*SOURCE TEXT:*
================

E-commerce Brings Power Back to the Consumer
E-commerce keeps prices down
Online commerce virtually (and literally) guarantees shoppers more bang for their buck. The internet endows users the privilege to swiftly compare prices. With in-store shopping experiences becoming increasingly irrelevant, especially during the pandemic, competitive prices become online businesses’ key playing card. Large online retailers like Amazon know this and respond by offering the lowest market prices on their most popular and most viewed items. During recent holiday shopping seasons, sales were offered earlier in the year and for an extended period of time, which has seemingly become the norm. The internet’s price wars have an influence beyond cyberspace – many brick-and-mortar stores have adopted online price-matching policies in order to stay competitive with their online counterparts. Not to mention that swift “on-demand” order and delivery has changed consumer expectations (supply-chain problems aside), making convenience and comfort an ideal they can take for granted.
E-commerce is a boon for the global economy
Turning the world into a huge forum of buyers and sellers has contributed to the world’s economy and has provided a lifeline to consumers and small businesses during times of uncertainty. According to Stanley Morgan, e-commerce as a percentage of retail sales will only continue to grow across all regions in the world. The internet has helped to incorporate hundreds of thousands of workers into the global economy by enabling telecommuting and providing endless platforms for freelancers, creative entrepreneurs, and small businesses to connect with clientele and sell their products and services globally. In addition to the growth of the Gig Economy, the internet has also been linked to improved rates of direct foreign investments in developing countries, a sign of the internet’s broad positive impact on economies across the globe.

================

*QUESTIONS TO ANSWER:*
1. Rewrite the e-commerce text from "E-commerce is a" up to and including "across the globe.", substituting "remote work" for "telecommuting".
2. In the e-commerce text, what have many brick-and-mortar stores adopted to stay competitive with their online counterparts?
Rely only on the e-commerce text to answer.

*Stored data entries:*
================

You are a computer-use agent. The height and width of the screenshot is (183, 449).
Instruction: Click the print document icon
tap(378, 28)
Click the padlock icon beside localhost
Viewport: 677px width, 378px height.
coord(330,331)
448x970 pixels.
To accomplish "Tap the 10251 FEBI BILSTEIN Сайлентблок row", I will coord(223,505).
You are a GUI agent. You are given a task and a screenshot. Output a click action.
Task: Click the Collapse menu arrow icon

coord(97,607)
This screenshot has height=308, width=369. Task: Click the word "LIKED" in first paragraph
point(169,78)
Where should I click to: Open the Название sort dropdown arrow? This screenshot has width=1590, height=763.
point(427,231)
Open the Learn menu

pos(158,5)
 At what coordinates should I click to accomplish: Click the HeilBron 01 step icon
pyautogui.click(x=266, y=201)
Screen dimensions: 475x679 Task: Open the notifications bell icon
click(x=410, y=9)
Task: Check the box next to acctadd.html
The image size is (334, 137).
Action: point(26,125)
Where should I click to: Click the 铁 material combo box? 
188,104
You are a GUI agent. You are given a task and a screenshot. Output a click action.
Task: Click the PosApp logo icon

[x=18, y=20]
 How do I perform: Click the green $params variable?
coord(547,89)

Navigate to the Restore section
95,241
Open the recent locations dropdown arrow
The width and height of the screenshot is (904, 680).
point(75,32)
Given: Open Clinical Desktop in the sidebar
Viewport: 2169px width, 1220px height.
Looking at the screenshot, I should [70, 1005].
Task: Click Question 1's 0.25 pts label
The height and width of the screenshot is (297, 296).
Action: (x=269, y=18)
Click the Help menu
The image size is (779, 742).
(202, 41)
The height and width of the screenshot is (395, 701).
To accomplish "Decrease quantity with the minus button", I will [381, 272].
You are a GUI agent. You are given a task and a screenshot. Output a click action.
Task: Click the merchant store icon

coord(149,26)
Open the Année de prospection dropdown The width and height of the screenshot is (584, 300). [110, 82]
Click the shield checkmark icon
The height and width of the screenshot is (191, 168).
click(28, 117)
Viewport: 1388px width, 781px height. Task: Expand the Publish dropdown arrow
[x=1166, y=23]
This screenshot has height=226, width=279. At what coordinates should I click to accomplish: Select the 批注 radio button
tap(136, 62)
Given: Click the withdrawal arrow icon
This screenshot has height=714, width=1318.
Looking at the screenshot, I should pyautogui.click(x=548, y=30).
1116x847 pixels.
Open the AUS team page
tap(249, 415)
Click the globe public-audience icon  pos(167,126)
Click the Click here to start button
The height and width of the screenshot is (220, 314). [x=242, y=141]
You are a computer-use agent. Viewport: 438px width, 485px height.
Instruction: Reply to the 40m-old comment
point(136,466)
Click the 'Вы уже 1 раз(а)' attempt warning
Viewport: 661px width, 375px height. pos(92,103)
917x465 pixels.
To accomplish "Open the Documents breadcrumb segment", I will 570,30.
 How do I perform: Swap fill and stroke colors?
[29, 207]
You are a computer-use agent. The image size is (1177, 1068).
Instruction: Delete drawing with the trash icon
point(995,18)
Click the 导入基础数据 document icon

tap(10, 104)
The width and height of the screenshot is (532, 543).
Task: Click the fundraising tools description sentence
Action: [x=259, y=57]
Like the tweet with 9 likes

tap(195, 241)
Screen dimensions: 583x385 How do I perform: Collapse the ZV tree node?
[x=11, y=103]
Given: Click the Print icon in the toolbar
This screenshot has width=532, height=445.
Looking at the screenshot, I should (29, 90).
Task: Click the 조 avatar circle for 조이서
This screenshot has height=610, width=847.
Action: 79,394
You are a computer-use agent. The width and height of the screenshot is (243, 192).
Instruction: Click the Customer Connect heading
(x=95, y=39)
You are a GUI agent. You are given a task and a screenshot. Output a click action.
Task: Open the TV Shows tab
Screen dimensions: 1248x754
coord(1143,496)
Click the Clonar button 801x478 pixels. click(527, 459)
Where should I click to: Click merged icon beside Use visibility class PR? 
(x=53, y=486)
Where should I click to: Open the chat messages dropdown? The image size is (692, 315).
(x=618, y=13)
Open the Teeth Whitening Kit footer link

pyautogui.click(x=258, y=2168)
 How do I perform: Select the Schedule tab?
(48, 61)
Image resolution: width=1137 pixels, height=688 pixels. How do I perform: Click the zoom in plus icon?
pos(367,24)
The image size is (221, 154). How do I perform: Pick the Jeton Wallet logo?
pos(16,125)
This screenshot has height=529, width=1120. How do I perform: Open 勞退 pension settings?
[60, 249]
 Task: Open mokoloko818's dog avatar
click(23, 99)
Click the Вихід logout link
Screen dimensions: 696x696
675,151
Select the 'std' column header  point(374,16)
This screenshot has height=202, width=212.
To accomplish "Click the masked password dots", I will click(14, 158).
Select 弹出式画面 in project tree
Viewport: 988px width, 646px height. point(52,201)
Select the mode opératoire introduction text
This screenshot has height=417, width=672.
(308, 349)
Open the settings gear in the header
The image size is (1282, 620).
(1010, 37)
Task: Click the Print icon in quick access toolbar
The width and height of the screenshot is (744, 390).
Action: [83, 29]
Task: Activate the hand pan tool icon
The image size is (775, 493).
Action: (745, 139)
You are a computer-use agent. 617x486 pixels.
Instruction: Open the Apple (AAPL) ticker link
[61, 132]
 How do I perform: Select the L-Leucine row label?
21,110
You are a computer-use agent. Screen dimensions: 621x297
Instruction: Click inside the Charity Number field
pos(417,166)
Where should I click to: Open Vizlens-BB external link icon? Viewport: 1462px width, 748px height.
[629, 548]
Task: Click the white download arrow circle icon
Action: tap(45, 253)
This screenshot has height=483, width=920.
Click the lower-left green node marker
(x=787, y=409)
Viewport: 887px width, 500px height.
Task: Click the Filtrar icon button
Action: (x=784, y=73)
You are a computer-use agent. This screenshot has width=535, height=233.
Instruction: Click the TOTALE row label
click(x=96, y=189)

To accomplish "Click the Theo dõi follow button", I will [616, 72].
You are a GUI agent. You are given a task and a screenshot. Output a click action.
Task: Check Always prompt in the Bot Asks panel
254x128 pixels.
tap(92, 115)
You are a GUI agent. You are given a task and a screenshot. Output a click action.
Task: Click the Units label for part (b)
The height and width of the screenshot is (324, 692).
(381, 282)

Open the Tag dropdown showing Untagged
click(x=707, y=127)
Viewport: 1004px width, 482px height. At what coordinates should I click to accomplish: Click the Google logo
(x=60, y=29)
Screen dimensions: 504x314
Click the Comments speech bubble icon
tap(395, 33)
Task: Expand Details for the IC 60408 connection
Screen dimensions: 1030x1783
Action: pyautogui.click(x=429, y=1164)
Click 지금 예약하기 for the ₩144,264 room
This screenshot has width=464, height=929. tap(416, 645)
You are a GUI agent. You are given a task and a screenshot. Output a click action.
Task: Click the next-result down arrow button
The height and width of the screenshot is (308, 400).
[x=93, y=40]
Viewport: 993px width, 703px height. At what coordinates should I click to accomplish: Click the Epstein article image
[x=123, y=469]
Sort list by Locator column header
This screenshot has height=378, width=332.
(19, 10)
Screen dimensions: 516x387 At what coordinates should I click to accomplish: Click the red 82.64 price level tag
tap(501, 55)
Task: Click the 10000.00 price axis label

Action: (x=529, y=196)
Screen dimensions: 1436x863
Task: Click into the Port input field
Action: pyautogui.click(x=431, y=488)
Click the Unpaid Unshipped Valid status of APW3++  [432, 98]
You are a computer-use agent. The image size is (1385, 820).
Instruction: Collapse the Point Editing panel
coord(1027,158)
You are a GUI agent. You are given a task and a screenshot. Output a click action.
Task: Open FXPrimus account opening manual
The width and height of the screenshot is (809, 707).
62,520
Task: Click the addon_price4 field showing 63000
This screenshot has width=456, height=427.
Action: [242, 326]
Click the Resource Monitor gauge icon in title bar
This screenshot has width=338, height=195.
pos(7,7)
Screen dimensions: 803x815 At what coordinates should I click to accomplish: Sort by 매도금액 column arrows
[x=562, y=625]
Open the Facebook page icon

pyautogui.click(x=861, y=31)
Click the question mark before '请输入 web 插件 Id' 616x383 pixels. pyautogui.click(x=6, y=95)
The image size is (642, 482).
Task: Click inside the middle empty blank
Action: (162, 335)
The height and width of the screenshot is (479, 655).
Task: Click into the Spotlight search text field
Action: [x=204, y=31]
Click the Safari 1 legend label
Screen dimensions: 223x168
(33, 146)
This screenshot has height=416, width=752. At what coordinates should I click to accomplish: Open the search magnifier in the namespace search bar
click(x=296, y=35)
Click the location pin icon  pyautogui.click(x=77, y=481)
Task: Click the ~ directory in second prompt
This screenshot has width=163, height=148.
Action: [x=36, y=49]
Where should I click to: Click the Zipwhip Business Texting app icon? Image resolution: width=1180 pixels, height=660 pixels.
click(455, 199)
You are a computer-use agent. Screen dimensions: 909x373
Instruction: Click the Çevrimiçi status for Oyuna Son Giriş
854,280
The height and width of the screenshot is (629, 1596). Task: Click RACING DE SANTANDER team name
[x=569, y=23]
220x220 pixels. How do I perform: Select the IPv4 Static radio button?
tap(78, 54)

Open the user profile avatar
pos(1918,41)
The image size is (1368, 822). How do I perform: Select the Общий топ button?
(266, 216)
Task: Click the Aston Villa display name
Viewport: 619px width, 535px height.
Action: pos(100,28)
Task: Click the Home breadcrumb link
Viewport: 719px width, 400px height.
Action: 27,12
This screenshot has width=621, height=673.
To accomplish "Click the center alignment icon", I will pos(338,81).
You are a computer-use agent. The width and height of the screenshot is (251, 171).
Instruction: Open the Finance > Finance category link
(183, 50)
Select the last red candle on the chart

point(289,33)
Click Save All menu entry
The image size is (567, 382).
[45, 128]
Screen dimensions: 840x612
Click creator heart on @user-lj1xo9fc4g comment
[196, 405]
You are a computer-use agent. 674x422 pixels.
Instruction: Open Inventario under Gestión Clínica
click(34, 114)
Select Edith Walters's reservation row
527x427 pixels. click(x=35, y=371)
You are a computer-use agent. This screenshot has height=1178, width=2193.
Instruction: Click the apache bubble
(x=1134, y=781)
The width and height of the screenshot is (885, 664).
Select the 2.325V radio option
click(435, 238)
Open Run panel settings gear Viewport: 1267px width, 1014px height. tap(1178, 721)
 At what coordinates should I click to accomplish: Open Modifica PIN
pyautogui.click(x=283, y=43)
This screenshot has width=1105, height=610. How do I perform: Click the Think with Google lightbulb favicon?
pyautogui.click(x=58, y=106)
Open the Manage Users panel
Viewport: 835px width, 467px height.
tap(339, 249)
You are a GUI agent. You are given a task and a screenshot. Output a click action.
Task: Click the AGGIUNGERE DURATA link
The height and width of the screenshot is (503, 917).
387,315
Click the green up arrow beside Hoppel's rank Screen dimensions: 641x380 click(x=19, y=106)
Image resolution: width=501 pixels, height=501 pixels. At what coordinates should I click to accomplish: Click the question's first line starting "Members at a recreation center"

================

*RESULTS FOR EACH TASK:*
1.
E-commerce is a boon for the global economy
Turning the world into a huge forum of buyers and sellers has contributed to the world’s economy and has provided a lifeline to consumers and small businesses during times of uncertainty. According to Stanley Morgan, e-commerce as a percentage of retail sales will only continue to grow across all regions in the world. The internet has helped to incorporate hundreds of thousands of workers into the global economy by enabling remote work and providing endless platforms for freelancers, creative entrepreneurs, and small businesses to connect with clientele and sell their products and services globally. In addition to the growth of the Gig Economy, the internet has also been linked to improved rates of direct foreign investments in developing countries, a sign of the internet’s broad positive impact on economies across the globe.

2. Online price-matching policies.